The Girl Scouts’ rebrand cements its place as a “hopeful cultural force”

Collins has crafted a rainbow-tinted new visual identity for the 110-year-old organisation, designing branding that “looks girls in the eye”

The Girl Scouts of the USA counts 1.7 million girls as members, spread across 112 independent councils – each of which, up until now, had been designing its own communications.

Collins has been working with the organisation since 2019 to create a new identity that brings its constituent parts together. According to the studio, the goal was to affirm the Girl Scouts’ place as “an unignorable and hopeful cultural force” in the lives of young women.

Collins’ rebrand embraces a neon, rainbow palette, as well as an updated version of the Girl Scouts’ trefoil – which has been in use since the organisation’s founding in 1912. Usually displayed in green, the symbol has been freed up to appear in a huge range of colours.

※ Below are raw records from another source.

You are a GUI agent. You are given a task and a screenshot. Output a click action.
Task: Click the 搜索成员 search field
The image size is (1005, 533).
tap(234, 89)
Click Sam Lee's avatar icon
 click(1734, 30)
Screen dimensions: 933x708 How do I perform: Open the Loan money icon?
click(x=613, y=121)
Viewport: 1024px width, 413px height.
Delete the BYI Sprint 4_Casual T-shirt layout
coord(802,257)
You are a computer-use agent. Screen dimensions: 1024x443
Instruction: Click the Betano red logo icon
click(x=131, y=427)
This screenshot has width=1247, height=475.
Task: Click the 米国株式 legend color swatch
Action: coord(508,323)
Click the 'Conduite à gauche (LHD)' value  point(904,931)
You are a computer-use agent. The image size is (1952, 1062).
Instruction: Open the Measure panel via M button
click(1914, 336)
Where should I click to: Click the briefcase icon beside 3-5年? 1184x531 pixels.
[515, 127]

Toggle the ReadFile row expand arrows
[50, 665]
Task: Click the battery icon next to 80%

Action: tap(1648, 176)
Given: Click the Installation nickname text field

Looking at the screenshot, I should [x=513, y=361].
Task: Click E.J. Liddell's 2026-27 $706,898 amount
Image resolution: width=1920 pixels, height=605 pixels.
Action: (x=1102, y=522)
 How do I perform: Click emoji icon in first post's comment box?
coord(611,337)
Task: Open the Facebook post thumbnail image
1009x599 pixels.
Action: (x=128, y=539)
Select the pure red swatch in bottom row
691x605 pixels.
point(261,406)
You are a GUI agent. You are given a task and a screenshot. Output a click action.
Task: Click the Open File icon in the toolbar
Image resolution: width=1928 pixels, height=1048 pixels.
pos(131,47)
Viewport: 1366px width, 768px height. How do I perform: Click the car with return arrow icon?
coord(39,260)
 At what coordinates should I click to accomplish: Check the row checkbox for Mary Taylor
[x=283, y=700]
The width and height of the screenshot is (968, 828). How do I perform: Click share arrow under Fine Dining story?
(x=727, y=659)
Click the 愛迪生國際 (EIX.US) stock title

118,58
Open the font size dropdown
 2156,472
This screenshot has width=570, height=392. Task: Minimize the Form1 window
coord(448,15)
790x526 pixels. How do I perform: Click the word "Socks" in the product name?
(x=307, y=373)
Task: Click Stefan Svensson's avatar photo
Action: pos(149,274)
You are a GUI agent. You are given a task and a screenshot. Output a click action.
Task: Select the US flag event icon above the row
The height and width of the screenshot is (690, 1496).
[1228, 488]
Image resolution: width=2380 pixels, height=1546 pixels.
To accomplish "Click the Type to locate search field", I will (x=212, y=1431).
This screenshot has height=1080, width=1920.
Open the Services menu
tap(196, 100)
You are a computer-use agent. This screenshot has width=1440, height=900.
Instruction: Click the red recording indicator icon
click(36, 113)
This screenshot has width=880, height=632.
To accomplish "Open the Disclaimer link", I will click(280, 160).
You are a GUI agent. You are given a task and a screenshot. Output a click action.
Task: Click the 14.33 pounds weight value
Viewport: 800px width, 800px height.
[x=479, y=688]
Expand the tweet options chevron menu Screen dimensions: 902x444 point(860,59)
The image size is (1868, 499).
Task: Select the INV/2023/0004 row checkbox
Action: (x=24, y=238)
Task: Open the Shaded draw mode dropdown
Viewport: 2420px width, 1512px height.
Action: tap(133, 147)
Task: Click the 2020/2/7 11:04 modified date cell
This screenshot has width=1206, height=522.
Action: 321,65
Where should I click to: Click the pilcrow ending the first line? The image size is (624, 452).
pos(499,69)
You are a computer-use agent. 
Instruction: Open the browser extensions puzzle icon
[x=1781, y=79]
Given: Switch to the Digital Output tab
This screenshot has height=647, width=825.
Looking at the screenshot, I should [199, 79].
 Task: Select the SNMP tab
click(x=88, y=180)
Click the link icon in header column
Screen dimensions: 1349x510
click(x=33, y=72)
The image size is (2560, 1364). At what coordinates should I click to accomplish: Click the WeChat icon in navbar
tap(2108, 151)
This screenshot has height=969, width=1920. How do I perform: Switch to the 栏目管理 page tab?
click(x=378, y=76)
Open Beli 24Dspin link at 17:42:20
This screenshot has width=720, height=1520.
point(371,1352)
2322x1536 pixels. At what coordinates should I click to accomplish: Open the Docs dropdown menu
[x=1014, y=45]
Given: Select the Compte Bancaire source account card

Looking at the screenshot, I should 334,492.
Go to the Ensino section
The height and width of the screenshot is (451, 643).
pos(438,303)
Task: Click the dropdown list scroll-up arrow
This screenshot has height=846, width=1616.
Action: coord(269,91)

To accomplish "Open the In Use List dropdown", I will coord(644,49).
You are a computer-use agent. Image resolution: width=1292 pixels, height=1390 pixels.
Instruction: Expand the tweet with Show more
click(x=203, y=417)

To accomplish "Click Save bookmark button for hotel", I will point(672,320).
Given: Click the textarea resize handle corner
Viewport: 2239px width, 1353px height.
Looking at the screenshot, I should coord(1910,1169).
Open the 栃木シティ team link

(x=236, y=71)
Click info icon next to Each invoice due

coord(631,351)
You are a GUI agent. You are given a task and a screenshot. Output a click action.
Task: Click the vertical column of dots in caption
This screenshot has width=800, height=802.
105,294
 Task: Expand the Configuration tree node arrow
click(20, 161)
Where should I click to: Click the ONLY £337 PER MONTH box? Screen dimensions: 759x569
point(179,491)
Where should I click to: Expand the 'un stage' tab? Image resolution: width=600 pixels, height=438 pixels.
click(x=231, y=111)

“It has seen many iterations, ranging from the American Eagle to girls’ silhouettes,” says Collins, adding that its recent simplification “embodies its most potent, iconic essence”.

While that sounds rather earnest, the rest of the branding is exuberant and joyous. Collins looked back at the organisation’s history of patches and badges – which Girl Scouts earn for learning new skills – to design a set of new geometric forms, which are “building blocks for design and interactivity”.

Comprising a huge range of shapes including shields, half barrels, flower, hearts, octagons and pennants, these motifs are used to create a common language for the Girl Scouts’ branding. A new custom typeface, designed by Positype and entitled Girl Scouts Serif, also creates consistency across comms.

Finally, to bring the brand up to date for a younger generation, Collins has overhauled its apparel and merchandise, blending vintage styles with contemporary design.